### Stated goal
Edit the rows, starting at the first one and ending at the one that contains "tap(294, 259)", so that "dropdown" becomes "menu" and everything else stays the same.

* Begin Exercise input *

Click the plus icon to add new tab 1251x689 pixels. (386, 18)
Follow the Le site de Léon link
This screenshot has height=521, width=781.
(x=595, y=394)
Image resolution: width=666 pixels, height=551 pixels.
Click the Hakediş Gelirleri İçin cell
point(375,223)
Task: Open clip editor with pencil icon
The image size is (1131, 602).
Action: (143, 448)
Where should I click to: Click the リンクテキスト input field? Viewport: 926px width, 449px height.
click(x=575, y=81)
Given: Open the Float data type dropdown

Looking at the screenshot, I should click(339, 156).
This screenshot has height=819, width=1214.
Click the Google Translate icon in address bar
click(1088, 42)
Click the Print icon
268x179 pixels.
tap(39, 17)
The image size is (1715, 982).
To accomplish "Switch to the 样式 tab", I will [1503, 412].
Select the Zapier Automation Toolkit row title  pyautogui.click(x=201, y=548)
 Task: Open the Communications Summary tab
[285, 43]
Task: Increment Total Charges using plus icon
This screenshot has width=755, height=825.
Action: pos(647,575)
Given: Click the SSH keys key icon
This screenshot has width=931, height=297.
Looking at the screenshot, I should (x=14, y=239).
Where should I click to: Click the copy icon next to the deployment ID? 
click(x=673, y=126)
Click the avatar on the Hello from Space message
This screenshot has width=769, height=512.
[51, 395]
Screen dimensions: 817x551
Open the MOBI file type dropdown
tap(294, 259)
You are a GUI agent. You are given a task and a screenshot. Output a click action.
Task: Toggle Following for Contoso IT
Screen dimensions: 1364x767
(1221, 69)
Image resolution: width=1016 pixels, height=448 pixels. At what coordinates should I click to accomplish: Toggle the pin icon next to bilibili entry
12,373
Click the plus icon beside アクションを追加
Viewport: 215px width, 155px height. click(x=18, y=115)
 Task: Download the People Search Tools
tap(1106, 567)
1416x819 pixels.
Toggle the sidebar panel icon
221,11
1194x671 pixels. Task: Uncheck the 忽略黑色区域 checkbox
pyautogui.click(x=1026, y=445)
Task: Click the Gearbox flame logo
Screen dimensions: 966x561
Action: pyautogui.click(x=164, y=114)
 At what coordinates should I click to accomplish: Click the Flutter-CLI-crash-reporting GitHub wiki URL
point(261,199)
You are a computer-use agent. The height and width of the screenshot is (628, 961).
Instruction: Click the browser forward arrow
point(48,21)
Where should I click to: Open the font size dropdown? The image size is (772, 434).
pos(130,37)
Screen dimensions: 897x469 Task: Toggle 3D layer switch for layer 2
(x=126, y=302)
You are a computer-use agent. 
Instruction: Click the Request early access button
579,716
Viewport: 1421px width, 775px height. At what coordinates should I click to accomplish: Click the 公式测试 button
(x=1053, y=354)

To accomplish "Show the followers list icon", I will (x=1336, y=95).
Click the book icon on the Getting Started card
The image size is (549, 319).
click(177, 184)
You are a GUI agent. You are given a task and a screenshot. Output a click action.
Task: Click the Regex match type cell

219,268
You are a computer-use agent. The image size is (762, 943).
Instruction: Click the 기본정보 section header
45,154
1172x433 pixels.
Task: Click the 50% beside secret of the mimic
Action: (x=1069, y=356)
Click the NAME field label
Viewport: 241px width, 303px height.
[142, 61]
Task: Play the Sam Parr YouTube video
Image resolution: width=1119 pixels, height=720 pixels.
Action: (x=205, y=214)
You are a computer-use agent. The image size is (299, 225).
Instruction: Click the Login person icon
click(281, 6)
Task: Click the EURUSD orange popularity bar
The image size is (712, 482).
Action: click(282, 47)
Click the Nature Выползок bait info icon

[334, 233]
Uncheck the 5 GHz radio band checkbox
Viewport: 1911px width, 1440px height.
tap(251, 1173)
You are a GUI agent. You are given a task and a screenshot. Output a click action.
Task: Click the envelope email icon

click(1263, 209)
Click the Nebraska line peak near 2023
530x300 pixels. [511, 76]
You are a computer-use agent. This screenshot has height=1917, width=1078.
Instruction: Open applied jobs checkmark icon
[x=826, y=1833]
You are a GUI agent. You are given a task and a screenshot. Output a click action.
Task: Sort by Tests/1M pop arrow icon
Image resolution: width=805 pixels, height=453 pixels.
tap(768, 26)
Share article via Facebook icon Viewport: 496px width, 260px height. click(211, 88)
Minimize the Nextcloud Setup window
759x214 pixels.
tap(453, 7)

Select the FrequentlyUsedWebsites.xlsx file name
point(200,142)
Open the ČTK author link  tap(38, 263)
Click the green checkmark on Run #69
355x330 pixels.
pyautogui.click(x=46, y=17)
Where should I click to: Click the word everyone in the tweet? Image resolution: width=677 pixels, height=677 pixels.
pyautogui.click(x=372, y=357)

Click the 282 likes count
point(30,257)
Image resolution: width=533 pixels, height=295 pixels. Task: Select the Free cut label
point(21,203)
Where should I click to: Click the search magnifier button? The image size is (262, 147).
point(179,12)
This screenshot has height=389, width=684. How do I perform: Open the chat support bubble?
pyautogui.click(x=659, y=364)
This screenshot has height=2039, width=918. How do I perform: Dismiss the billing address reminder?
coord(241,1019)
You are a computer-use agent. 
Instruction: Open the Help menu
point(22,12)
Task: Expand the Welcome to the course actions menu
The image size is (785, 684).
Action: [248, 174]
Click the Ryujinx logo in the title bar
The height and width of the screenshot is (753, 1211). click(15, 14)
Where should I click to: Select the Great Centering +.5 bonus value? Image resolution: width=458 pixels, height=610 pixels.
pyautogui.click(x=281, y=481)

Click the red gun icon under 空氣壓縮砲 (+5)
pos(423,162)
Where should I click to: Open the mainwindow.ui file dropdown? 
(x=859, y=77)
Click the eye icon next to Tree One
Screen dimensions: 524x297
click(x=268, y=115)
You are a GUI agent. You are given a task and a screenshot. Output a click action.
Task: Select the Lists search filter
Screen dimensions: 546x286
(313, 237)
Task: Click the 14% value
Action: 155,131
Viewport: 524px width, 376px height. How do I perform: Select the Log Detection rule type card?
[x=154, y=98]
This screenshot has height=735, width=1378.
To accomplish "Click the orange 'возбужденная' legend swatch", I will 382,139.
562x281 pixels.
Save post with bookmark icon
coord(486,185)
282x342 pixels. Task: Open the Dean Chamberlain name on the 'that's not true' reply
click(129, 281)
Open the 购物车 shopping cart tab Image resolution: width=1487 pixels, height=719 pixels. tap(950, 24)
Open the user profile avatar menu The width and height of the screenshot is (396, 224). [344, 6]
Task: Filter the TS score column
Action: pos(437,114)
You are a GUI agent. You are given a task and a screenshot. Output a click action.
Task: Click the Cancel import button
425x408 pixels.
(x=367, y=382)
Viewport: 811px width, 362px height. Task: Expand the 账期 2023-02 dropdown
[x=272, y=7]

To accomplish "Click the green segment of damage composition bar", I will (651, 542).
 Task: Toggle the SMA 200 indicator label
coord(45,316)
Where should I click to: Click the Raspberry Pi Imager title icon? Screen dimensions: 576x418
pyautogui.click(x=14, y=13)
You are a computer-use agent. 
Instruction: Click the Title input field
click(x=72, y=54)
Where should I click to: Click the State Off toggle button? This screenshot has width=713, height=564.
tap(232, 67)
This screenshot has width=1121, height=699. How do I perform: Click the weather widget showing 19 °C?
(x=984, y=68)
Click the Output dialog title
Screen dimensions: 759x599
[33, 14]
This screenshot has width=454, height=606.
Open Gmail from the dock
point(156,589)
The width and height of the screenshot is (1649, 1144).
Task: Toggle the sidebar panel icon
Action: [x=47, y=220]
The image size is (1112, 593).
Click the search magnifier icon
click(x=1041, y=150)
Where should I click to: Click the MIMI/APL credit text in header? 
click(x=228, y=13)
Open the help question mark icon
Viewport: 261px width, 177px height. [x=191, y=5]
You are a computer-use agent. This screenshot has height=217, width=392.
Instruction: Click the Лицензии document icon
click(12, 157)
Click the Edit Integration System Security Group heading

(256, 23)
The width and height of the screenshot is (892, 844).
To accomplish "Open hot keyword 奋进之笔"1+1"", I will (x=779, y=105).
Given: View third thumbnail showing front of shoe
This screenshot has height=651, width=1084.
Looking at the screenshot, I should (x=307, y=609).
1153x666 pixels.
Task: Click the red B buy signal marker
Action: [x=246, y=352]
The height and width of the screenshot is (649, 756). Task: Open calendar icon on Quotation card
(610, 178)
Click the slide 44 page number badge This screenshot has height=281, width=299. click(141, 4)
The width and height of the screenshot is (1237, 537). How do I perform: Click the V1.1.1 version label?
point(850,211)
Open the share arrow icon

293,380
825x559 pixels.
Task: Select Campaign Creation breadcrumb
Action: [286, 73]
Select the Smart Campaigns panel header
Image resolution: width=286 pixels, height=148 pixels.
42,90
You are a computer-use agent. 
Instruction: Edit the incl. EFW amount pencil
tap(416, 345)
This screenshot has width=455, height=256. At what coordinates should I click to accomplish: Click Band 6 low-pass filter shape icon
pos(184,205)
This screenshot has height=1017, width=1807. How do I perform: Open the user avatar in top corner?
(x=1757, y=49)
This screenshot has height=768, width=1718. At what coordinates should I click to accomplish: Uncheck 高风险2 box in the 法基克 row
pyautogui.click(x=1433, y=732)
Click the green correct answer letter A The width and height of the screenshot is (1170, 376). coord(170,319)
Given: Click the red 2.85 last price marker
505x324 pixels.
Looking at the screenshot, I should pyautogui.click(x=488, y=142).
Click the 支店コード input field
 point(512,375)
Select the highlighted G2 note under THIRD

* End Exercise input *

### Expected output
Click the plus icon to add new tab 1251x689 pixels. (386, 18)
Follow the Le site de Léon link
This screenshot has height=521, width=781.
(x=595, y=394)
Image resolution: width=666 pixels, height=551 pixels.
Click the Hakediş Gelirleri İçin cell
point(375,223)
Task: Open clip editor with pencil icon
The image size is (1131, 602).
Action: (143, 448)
Where should I click to: Click the リンクテキスト input field? Viewport: 926px width, 449px height.
click(x=575, y=81)
Given: Open the Float data type menu

Looking at the screenshot, I should click(339, 156).
This screenshot has height=819, width=1214.
Click the Google Translate icon in address bar
click(1088, 42)
Click the Print icon
268x179 pixels.
tap(39, 17)
The image size is (1715, 982).
To accomplish "Switch to the 样式 tab", I will [1503, 412].
Select the Zapier Automation Toolkit row title  pyautogui.click(x=201, y=548)
 Task: Open the Communications Summary tab
[285, 43]
Task: Increment Total Charges using plus icon
This screenshot has width=755, height=825.
Action: pos(647,575)
Given: Click the SSH keys key icon
This screenshot has width=931, height=297.
Looking at the screenshot, I should (x=14, y=239).
Where should I click to: Click the copy icon next to the deployment ID? 
click(x=673, y=126)
Click the avatar on the Hello from Space message
This screenshot has width=769, height=512.
[51, 395]
Screen dimensions: 817x551
Open the MOBI file type menu
tap(294, 259)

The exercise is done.